> WORK REQUIRED: Print the excerpt about Ted Turner's career word for word, from "Driven to prove" to "of on-air blunders.".

Just how can someone who's been his own boss for the past 35 years start taking orders from someone else - in this case, Time Warner chairman Gerald Levin? Both sides were maintaining a discreet silence on this, publicly endorsing each other just a week ago at World Report, an international TV journalists' conference run by CNN - Ted's global news network. "We're doing fine," he says in his distinctive Southern drawl. "There are always problems when you get married, right? But if you have a good attitude and you want to be married - and we are ... When I was chairman of Turner Broadcasting I tried to be the best chairman I could. And now I'm trying to be the best vice-chairman I can. It's a big difference."
He's not joking. Ted built up TBS over decades, founding his empire on the ashes of his father's billboard advertising business in Atlanta. Turner Snr committed suicide when Ted was 24, but not before selling the company which was on the point of collapse - a situation his playboy son was not expected to retrieve.
Driven to prove his worth, Ted transformed himself into a business dynamo. He won back the Atlanta business and, in 1968, bought a bankrupt radio station in neighbouring Chattanooga. Two years later, he moved into TV, purchasing the Atlanta station Channel 17. In the mid-Seventies, he invented the "Superstation" - a single station transmitted to cable systems throughout the US via satellite. In the Eighties he launched CNN, which initially lost him $1m a week and was dubbed Chicken Noodle Network after a series of on-air blunders.
In 1986, Ted almost went bust when he borrowed heavily to buy MGM - he had to be rescued by a consortium of cable operators, including future partner Time Warner. Finally, he pulled CNN into profit and set about launching the channel internationally along with the entertainment channels TNT and Cartoon Network.
He is driven, he grandly declares, by a belief in the individual's right to know. "I've tried to make wars look bad on CNN. Local media try to make wars very patriotic," he explains. "During the Cold War, all we ever saw was views from Red Square on May Day with tanks rolling by." Give people the information, is his creed. And if they don't make "the right choices", then that's up to them. The same philosophy shapes his international ambitions. While Murdoch wants to dominate the world, Turner says he aims to unite it.

> DATA EXTRACT:
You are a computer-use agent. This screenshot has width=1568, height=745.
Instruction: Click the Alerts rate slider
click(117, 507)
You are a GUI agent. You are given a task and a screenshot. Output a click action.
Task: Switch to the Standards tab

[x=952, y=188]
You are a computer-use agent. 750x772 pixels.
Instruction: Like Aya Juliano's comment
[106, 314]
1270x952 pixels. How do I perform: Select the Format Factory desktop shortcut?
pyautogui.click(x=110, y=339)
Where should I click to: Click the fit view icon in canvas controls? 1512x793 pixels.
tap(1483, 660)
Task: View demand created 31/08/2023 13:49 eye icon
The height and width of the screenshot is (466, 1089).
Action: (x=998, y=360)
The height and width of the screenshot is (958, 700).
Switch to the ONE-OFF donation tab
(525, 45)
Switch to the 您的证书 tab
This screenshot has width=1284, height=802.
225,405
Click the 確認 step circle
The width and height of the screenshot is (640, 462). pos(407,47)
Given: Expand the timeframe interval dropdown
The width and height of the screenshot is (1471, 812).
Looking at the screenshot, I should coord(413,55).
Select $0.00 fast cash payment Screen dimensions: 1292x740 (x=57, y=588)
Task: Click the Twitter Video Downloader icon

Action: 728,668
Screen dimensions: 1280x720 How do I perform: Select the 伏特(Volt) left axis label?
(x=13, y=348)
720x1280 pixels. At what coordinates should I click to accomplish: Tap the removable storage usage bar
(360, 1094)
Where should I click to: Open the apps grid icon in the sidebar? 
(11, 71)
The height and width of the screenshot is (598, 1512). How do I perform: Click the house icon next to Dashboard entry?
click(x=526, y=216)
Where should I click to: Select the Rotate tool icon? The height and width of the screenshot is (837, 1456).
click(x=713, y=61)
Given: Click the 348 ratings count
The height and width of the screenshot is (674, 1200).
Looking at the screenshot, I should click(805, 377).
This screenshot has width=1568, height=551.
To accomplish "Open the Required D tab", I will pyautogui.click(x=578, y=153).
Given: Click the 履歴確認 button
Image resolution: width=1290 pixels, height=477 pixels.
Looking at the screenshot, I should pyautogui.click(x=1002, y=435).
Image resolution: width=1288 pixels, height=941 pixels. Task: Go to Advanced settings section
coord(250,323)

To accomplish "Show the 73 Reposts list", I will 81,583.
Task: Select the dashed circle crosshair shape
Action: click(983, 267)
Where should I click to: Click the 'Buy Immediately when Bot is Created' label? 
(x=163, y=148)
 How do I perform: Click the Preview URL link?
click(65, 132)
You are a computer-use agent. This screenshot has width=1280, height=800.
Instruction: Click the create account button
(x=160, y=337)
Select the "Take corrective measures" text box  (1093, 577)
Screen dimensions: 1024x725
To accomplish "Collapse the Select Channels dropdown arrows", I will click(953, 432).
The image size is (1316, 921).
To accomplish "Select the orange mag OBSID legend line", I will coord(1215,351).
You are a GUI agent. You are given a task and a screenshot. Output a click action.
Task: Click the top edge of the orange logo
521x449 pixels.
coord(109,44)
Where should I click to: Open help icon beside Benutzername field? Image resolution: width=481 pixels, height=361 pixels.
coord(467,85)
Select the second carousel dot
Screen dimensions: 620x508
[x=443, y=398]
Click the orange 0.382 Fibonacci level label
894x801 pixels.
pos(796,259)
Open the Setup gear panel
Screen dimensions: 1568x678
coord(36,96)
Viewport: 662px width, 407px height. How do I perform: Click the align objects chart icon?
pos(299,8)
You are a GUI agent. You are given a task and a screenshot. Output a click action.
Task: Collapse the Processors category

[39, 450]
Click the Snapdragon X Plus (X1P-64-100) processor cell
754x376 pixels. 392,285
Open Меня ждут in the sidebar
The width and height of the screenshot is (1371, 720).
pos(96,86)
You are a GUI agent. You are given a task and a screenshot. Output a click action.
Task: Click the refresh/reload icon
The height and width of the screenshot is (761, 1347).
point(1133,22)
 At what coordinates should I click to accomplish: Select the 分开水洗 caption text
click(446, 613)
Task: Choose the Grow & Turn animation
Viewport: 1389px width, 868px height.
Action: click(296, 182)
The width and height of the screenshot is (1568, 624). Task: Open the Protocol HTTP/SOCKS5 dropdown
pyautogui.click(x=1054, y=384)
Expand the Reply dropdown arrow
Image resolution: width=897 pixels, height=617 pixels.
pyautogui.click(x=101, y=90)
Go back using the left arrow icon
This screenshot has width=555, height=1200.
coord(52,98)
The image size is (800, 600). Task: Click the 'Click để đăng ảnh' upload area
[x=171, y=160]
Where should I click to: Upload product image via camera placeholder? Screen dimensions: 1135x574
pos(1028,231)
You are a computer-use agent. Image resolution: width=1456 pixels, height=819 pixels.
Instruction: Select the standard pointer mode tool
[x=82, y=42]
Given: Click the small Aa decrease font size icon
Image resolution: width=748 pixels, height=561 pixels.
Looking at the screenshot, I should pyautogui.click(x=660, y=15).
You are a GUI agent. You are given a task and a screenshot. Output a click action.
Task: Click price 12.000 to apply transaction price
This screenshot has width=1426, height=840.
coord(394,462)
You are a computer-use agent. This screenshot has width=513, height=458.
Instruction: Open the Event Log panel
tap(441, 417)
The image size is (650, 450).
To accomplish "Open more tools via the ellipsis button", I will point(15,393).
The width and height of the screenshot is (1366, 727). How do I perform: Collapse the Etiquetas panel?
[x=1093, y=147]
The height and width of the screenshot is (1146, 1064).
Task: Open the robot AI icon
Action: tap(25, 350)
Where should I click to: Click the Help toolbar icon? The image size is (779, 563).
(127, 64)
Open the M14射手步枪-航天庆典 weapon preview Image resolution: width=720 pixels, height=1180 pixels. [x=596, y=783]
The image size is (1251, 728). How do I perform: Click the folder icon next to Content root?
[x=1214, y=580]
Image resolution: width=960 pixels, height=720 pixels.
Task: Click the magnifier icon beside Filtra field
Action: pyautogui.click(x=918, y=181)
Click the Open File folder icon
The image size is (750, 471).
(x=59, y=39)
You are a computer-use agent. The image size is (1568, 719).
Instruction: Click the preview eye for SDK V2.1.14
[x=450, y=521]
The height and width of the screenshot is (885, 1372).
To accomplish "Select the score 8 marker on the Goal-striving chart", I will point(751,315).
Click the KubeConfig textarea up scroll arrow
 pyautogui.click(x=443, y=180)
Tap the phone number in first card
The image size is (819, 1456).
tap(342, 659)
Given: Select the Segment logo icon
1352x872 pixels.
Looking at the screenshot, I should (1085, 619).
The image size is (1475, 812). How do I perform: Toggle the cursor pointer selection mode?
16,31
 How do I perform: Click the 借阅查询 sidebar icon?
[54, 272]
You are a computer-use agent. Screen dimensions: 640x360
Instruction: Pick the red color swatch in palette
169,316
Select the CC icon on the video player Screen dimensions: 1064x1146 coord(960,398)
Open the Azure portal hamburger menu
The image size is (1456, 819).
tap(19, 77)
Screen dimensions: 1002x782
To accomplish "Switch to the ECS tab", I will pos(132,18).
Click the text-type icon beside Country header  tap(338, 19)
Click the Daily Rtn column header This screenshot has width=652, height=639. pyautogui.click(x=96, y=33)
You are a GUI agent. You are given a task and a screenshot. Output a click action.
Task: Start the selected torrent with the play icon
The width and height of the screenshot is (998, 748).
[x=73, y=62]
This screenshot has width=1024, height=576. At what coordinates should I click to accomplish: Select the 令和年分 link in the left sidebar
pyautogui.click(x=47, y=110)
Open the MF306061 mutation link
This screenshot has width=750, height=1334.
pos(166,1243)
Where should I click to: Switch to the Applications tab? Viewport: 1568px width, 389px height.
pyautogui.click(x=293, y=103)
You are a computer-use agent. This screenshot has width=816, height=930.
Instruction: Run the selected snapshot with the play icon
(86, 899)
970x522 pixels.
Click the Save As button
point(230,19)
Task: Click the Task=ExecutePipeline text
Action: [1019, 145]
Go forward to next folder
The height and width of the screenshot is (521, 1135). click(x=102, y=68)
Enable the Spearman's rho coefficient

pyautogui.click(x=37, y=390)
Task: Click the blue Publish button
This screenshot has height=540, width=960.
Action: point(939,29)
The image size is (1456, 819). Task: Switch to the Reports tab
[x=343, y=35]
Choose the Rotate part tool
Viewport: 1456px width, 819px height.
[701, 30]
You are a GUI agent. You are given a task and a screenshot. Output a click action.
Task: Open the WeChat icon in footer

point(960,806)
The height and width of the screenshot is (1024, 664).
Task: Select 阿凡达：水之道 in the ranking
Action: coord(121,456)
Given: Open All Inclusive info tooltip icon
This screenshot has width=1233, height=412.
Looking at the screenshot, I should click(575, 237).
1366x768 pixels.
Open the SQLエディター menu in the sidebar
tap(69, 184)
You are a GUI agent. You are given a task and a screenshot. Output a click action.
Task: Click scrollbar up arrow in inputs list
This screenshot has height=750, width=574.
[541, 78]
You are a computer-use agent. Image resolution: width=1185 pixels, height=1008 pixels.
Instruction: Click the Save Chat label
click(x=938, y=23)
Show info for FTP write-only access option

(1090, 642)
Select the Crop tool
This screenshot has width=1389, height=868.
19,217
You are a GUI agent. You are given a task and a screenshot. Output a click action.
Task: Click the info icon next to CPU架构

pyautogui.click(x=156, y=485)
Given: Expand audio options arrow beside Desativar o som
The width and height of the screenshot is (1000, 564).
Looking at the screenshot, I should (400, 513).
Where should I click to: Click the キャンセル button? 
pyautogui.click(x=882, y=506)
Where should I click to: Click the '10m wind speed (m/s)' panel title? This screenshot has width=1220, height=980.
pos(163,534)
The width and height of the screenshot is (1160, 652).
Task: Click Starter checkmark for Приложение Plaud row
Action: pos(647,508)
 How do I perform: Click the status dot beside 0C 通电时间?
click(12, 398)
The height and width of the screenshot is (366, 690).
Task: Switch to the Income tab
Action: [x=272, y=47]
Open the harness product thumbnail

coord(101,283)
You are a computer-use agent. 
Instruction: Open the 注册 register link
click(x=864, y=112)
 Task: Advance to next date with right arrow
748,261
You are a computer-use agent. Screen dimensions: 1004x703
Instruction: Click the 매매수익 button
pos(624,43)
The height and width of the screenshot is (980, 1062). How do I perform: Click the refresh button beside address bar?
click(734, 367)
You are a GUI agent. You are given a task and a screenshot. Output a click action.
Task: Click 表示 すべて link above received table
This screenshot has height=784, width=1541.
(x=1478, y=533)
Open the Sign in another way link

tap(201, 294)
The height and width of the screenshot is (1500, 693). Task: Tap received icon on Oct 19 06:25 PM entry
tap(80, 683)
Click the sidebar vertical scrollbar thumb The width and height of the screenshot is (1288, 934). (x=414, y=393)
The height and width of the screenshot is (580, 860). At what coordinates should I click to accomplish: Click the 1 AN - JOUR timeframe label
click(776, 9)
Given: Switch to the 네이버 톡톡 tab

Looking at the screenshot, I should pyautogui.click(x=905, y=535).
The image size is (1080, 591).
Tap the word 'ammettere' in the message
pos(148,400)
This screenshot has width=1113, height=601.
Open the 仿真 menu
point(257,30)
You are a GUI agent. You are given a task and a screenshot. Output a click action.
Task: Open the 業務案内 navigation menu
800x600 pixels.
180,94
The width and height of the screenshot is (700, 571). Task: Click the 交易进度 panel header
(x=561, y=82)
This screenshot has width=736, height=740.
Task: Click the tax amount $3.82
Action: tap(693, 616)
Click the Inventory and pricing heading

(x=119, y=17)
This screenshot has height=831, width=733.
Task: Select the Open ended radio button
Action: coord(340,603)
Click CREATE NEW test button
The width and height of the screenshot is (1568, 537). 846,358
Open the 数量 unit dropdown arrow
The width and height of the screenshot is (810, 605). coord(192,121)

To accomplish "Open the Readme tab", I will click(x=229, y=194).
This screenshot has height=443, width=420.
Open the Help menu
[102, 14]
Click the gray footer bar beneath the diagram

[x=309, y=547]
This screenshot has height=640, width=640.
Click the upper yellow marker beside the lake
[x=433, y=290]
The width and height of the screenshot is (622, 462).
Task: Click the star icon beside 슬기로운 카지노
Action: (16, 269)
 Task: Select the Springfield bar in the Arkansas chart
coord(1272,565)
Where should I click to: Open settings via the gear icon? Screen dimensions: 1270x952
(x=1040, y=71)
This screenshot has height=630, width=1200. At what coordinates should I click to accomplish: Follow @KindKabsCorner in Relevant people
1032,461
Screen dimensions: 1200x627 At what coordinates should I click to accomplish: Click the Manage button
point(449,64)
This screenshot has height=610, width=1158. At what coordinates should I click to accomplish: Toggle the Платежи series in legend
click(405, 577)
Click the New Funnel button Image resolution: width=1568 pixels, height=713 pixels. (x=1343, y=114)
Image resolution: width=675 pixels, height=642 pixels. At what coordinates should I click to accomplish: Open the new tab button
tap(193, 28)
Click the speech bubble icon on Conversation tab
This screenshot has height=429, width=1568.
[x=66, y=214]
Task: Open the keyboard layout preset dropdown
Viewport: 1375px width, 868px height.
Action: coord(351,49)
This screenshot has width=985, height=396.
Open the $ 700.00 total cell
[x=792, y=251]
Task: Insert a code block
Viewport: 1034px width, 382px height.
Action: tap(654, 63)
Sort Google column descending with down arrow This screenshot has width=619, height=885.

> RESULT OF THE TASK:
Driven to prove his worth, Ted transformed himself into a business dynamo. He won back the Atlanta business and, in 1968, bought a bankrupt radio station in neighbouring Chattanooga. Two years later, he moved into TV, purchasing the Atlanta station Channel 17. In the mid-Seventies, he invented the "Superstation" - a single station transmitted to cable systems throughout the US via satellite. In the Eighties he launched CNN, which initially lost him $1m a week and was dubbed Chicken Noodle Network after a series of on-air blunders.